*Data supplied:*
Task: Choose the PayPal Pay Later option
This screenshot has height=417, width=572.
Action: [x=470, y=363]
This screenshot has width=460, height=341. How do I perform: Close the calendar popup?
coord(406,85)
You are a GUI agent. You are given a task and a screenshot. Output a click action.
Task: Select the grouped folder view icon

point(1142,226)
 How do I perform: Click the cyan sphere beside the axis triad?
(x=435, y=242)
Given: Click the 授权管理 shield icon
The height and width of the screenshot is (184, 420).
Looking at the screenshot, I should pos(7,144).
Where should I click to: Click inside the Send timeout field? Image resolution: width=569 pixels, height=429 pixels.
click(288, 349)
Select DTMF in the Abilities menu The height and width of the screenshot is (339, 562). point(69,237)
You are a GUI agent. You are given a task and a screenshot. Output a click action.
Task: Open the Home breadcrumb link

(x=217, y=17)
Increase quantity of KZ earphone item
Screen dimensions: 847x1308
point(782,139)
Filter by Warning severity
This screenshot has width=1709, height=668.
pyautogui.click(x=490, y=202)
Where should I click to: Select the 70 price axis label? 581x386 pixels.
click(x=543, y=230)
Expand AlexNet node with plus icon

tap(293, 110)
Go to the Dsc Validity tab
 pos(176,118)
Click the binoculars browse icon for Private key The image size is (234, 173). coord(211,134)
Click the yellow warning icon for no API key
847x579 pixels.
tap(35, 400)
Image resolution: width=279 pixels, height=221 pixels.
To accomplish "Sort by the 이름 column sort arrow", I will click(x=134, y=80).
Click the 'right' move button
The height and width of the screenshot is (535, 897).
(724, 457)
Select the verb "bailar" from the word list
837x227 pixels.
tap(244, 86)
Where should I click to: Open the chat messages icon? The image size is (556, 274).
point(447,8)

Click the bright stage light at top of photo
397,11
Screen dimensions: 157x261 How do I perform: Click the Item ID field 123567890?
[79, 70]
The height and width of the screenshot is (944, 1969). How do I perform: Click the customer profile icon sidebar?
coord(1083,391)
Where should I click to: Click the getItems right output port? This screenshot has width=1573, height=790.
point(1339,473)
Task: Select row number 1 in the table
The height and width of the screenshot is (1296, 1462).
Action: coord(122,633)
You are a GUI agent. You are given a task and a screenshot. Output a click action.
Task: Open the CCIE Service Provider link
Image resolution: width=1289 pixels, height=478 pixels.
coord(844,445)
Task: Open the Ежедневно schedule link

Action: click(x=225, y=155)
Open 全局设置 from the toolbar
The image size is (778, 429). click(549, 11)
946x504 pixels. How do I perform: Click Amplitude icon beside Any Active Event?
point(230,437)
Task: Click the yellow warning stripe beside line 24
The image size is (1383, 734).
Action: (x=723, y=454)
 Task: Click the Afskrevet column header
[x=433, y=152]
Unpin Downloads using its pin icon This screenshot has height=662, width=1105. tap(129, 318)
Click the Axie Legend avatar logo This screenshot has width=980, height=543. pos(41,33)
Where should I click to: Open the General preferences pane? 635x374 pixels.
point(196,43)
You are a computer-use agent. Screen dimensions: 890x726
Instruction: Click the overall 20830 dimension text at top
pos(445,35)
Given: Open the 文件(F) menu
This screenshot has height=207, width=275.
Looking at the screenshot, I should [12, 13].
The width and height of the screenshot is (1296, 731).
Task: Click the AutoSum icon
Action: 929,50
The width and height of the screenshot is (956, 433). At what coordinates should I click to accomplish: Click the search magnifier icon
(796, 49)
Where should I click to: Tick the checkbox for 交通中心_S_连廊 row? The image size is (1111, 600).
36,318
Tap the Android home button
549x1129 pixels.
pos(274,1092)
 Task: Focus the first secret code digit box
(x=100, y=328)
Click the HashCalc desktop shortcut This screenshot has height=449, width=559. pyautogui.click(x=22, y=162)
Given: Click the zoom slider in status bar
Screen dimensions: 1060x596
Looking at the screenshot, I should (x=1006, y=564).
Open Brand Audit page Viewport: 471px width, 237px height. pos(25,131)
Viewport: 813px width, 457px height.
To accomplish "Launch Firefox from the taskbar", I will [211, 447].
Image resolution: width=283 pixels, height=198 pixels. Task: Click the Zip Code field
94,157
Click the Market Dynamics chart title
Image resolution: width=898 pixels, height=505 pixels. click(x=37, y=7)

*Aim of the task:* Rewrite the part of the listing that begins with the line containing "You are a computer-use" and ends with the line containing "Action: 929,50", both lines included, as a Markdown table with the columns Row and Line, omitting any blank lines.

*Correct answer:*
| Row | Line |
|---|---|
| 1 | You are a computer-use agent. Screen dimensions: 890x726 |
| 2 | Instruction: Click the overall 20830 dimension text at top |
| 3 | pos(445,35) |
| 4 | Given: Open the 文件(F) menu |
| 5 | This screenshot has height=207, width=275. |
| 6 | Looking at the screenshot, I should [12, 13]. |
| 7 | The width and height of the screenshot is (1296, 731). |
| 8 | Task: Click the AutoSum icon |
| 9 | Action: 929,50 |